Miranda shrugged her shoulders. “I’ve been asking myself that question for three years.”
“Then it’s time you had your answer,” Daniel replied.
“Which is?”
“I left because you and I were getting along too well,” Daniel admitted. “Because I was afraid I might come to enjoy your company too much.”
“You left because you enjoy my company?” Miranda was having a difficult time comprehending the fact that Daniel had sacrificed her companionship because he liked her.
Daniel nodded. “I left because the fact is that we don’t rub each other the wrong way. Quite the contrary. We rub each other the right way. We don’t scratch and claw because we dislike one another, we do it because we like each other too much. It’s called sexual attraction, and it’s a prelude to mating. We’re fighting our attraction to one another.”

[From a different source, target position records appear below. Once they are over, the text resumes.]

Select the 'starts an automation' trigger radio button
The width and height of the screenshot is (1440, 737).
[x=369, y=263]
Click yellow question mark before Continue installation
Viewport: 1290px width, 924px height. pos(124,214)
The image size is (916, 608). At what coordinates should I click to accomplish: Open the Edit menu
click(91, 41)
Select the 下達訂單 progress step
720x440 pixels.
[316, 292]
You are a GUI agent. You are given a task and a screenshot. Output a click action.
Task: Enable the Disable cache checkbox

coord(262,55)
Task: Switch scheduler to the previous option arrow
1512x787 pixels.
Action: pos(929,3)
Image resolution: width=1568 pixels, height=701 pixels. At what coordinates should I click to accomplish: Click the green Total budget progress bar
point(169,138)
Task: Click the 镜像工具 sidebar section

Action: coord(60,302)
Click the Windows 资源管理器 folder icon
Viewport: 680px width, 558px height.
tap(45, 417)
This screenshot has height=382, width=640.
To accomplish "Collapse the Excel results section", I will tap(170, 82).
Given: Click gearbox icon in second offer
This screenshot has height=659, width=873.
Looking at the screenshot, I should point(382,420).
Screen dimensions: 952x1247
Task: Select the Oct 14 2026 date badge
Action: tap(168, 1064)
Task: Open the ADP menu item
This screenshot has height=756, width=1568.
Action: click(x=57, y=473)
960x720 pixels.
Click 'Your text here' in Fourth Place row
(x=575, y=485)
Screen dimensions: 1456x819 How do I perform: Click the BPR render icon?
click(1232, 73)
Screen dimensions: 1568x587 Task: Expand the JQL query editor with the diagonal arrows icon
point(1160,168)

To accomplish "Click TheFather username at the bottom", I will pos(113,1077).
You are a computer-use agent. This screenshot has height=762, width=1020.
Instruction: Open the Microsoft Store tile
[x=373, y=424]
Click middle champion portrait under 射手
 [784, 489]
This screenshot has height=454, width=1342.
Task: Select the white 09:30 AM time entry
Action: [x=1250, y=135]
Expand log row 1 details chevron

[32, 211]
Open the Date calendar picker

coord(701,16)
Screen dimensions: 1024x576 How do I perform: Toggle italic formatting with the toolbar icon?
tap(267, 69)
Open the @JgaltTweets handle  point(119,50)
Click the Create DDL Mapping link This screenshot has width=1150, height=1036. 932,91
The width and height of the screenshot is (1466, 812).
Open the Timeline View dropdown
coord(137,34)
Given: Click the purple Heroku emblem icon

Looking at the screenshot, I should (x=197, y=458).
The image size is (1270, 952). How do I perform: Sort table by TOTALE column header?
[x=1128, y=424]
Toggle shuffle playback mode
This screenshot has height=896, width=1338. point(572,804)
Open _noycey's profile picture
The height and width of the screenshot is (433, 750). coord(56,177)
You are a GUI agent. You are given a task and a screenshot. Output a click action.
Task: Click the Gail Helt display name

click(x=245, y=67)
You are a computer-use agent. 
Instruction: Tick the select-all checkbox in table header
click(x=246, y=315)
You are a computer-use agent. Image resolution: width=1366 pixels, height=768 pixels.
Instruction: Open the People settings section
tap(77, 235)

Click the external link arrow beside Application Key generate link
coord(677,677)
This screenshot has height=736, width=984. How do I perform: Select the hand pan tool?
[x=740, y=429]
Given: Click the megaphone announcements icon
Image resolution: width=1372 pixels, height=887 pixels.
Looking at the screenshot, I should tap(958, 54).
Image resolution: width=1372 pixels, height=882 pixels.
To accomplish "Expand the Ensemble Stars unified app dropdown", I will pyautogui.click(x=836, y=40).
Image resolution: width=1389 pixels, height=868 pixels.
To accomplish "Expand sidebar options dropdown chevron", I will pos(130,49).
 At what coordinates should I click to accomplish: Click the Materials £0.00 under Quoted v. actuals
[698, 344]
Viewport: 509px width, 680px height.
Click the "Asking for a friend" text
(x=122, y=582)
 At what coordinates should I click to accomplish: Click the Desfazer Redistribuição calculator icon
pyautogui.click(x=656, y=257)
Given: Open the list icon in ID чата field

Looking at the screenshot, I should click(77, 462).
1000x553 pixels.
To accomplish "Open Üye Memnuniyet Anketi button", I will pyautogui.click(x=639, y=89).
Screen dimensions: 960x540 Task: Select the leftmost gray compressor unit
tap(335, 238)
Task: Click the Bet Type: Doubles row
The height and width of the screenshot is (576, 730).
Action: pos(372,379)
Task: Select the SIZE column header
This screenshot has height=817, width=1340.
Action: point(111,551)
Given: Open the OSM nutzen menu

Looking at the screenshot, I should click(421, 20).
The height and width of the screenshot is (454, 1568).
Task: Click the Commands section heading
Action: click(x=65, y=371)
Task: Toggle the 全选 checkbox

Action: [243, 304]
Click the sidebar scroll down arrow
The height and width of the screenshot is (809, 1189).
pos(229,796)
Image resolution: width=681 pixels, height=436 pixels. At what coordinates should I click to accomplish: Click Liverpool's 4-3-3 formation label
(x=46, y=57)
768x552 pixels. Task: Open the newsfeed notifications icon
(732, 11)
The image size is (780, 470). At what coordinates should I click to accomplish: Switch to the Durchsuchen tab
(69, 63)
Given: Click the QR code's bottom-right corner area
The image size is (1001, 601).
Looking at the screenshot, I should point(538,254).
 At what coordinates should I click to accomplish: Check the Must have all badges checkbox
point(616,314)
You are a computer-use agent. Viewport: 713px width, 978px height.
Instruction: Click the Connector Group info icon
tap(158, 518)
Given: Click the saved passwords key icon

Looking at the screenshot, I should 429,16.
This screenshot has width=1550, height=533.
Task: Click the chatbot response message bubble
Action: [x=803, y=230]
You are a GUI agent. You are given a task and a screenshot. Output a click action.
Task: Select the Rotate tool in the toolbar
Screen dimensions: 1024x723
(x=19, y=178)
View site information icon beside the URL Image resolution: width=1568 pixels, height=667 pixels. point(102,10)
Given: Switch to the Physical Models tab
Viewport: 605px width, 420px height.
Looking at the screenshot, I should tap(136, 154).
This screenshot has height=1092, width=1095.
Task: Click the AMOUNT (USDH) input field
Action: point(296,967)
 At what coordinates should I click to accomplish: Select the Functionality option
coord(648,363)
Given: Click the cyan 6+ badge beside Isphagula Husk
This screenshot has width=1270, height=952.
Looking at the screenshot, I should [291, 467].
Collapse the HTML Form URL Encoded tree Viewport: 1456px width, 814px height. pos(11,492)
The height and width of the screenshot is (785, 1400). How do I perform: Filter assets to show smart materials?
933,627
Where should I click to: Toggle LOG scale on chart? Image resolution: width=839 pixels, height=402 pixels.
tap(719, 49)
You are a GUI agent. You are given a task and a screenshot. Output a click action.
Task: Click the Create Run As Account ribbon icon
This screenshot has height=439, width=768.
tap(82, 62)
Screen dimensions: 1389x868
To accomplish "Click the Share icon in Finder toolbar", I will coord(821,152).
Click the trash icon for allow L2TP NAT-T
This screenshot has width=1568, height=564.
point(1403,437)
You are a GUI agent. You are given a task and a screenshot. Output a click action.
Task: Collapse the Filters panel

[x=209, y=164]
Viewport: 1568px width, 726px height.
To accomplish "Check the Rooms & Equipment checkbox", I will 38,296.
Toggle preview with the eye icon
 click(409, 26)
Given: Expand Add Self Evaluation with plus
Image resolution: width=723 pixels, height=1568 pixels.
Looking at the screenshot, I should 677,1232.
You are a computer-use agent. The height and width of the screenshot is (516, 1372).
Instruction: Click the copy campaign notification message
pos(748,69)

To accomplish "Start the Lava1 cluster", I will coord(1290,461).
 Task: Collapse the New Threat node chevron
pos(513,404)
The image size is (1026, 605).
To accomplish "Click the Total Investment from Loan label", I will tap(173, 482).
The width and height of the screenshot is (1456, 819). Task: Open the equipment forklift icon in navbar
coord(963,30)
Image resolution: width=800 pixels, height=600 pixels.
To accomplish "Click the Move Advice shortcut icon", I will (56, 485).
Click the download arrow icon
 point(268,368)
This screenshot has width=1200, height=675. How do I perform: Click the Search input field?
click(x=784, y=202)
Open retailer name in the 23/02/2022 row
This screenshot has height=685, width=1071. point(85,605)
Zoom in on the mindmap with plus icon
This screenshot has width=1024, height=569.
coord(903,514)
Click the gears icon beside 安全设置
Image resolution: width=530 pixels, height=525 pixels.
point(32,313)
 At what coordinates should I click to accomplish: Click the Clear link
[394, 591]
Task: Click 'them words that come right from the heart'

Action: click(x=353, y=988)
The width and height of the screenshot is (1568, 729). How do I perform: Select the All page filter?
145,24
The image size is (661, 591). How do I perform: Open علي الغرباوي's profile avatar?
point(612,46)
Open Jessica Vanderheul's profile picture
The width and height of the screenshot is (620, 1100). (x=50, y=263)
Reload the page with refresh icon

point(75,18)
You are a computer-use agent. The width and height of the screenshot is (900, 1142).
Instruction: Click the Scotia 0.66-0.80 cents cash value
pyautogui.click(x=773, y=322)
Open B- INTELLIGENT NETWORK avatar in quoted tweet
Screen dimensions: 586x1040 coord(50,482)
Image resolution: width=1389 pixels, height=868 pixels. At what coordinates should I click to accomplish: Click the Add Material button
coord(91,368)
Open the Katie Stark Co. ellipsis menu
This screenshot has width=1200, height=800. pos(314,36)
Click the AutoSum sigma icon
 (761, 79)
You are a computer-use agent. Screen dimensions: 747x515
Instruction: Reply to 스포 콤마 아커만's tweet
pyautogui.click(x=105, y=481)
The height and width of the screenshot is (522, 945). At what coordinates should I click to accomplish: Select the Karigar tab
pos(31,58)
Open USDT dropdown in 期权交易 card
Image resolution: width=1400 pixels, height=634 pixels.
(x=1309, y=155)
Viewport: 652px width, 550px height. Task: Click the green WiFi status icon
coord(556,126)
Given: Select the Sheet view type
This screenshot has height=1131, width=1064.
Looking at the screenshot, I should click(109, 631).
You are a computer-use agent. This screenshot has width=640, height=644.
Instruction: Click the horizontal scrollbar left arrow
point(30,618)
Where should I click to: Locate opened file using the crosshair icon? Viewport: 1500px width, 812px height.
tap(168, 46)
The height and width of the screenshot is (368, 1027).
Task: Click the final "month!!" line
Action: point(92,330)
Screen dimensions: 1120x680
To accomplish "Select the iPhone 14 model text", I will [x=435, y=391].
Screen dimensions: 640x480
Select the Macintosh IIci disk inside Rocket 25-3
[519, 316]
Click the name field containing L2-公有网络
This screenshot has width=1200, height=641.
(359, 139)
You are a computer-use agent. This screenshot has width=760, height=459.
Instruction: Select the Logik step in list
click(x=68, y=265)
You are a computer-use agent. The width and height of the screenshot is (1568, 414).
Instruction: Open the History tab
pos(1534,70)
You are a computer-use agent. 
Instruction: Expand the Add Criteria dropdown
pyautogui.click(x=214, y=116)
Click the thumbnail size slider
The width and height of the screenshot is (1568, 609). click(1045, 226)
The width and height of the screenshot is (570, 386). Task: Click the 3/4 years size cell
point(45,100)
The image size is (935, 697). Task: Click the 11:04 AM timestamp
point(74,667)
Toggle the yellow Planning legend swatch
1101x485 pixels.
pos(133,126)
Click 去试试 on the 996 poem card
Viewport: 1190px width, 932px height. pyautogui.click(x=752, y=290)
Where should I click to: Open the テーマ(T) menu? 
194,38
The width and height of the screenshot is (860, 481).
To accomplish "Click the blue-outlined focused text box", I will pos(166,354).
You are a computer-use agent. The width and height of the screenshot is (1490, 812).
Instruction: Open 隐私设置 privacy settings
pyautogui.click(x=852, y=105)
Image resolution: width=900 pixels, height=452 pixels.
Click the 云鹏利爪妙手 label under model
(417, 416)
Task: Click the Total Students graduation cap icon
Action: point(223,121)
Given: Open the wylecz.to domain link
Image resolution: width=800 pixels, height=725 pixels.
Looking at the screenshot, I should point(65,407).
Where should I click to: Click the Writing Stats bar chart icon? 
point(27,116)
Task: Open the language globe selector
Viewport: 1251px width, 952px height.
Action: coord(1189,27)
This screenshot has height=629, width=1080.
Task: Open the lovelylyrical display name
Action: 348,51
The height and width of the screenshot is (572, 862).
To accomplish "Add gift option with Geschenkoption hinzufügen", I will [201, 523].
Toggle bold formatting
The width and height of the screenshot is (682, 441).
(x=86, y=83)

“The question is why?” Miranda asked.
“I think you’re fighting it because I hurt you once and you’re afraid I’ll do it again.”
Miranda blinked.
“I’m fighting it because I don’t want to be encumbered with the responsibility of a wife in addition to everything else for which I’m responsible,” Daniel paused. “And more than that, I fight my attraction to you because I don’t want to hurt you again.”